■ Work instructions
How many lines in the material contain the string "Given"? Only the number is wanted.

■ Supplied material

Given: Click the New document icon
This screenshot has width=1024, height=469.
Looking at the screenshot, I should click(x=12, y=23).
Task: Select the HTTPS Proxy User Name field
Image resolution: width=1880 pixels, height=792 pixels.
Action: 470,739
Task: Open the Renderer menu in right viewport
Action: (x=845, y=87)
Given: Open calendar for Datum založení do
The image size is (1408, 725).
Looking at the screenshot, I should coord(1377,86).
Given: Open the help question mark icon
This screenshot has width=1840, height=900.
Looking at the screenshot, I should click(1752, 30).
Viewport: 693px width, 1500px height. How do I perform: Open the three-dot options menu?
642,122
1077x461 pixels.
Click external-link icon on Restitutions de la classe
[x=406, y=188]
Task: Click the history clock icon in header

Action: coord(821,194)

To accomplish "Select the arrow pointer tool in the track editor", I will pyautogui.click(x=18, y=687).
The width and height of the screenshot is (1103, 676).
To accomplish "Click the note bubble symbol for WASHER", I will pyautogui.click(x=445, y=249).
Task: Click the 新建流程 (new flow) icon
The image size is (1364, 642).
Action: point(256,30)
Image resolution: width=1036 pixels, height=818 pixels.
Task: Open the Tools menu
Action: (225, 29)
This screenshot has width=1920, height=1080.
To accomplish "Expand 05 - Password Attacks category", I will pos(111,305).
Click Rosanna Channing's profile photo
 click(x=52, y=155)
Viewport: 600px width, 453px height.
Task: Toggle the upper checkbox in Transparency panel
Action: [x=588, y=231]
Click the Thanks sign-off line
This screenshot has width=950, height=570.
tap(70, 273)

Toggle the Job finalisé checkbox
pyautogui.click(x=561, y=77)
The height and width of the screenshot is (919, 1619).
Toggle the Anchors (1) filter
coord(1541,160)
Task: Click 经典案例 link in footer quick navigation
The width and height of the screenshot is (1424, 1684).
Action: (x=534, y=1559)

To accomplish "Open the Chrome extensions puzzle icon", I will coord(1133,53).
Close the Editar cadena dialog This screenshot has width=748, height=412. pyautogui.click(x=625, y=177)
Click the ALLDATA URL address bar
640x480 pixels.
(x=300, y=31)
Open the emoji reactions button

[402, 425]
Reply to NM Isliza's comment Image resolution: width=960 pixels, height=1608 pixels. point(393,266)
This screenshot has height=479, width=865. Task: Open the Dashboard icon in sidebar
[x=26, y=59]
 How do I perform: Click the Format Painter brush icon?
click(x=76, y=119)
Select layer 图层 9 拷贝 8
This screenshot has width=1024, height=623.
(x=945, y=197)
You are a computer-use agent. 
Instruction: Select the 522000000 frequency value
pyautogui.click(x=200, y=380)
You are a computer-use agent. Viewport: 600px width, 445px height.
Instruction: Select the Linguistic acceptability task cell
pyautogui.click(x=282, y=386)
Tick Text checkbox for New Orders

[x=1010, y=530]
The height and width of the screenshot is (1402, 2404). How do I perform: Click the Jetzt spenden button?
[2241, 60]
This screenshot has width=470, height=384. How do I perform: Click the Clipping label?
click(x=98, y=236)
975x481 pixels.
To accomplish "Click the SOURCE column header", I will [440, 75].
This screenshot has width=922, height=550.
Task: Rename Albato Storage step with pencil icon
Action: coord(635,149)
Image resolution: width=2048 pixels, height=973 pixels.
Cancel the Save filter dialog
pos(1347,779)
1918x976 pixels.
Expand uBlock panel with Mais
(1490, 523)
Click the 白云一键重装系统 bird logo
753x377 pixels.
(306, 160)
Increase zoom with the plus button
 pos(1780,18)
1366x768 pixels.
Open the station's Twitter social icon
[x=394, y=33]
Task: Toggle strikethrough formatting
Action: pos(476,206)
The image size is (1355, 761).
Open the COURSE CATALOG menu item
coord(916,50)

■ Answer to this task
3